→ Dataset rows:
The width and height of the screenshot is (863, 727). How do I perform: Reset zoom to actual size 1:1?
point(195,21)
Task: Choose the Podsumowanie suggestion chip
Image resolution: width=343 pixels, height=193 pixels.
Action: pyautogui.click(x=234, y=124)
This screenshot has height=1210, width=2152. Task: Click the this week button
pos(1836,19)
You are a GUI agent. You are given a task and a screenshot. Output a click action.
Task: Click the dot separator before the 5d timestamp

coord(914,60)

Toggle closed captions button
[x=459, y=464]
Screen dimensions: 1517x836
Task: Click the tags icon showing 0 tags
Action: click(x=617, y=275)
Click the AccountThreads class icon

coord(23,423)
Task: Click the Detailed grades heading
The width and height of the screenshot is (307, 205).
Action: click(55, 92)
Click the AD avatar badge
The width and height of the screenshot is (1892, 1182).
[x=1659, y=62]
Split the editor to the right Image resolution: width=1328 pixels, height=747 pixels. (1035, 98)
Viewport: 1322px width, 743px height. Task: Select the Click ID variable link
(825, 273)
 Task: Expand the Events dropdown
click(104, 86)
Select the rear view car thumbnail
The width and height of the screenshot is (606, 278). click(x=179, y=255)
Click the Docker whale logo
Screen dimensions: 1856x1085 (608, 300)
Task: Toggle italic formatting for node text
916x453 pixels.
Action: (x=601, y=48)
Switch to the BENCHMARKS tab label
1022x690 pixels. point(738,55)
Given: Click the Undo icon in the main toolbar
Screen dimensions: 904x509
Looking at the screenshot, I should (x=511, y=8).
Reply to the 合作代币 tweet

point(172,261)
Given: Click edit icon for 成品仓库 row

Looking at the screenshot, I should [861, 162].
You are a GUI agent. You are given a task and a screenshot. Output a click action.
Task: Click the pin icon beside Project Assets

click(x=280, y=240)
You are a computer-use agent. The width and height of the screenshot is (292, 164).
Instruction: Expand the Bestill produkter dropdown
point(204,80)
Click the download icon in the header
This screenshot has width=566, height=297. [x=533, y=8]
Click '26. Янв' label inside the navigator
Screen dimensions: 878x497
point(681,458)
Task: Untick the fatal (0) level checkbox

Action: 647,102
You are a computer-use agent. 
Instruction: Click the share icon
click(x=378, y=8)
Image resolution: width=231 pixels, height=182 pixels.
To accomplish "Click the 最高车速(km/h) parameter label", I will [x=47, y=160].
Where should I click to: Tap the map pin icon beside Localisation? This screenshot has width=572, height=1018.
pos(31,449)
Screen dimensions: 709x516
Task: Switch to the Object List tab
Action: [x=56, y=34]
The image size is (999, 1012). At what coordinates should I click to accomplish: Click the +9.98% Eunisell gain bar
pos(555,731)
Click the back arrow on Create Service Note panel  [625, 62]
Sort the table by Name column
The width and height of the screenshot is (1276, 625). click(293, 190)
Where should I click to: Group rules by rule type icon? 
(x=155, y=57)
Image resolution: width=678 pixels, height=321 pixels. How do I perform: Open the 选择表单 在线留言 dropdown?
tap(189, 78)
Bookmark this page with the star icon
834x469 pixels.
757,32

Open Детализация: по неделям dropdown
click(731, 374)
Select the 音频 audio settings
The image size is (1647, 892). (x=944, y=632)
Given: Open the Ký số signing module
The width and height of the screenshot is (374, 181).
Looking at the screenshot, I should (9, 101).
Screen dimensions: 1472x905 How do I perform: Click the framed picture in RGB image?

→ Job: Rewrite the material from the line containing "Given: Click the" through the end, both included, changing every "dropdown" to "menu" and leaving everything else as it is.

→ Exercise response:
Given: Click the Undo icon in the main toolbar
Screen dimensions: 904x509
Looking at the screenshot, I should (x=511, y=8).
Reply to the 合作代币 tweet

point(172,261)
Given: Click edit icon for 成品仓库 row

Looking at the screenshot, I should [861, 162].
You are a GUI agent. You are given a task and a screenshot. Output a click action.
Task: Click the pin icon beside Project Assets

click(x=280, y=240)
You are a computer-use agent. The width and height of the screenshot is (292, 164).
Instruction: Expand the Bestill produkter menu
point(204,80)
Click the download icon in the header
This screenshot has width=566, height=297. [x=533, y=8]
Click '26. Янв' label inside the navigator
Screen dimensions: 878x497
point(681,458)
Task: Untick the fatal (0) level checkbox

Action: 647,102
You are a computer-use agent. 
Instruction: Click the share icon
click(x=378, y=8)
Image resolution: width=231 pixels, height=182 pixels.
To accomplish "Click the 最高车速(km/h) parameter label", I will [x=47, y=160].
Where should I click to: Tap the map pin icon beside Localisation? This screenshot has width=572, height=1018.
pos(31,449)
Screen dimensions: 709x516
Task: Switch to the Object List tab
Action: [x=56, y=34]
The image size is (999, 1012). At what coordinates should I click to accomplish: Click the +9.98% Eunisell gain bar
pos(555,731)
Click the back arrow on Create Service Note panel  [625, 62]
Sort the table by Name column
The width and height of the screenshot is (1276, 625). click(293, 190)
Where should I click to: Group rules by rule type icon? 
(x=155, y=57)
Image resolution: width=678 pixels, height=321 pixels. How do I perform: Open the 选择表单 在线留言 menu?
tap(189, 78)
Bookmark this page with the star icon
834x469 pixels.
757,32

Open Детализация: по неделям menu
click(731, 374)
Select the 音频 audio settings
The image size is (1647, 892). (x=944, y=632)
Given: Open the Ký số signing module
The width and height of the screenshot is (374, 181).
Looking at the screenshot, I should (9, 101).
Screen dimensions: 1472x905 How do I perform: Click the framed picture in RGB image?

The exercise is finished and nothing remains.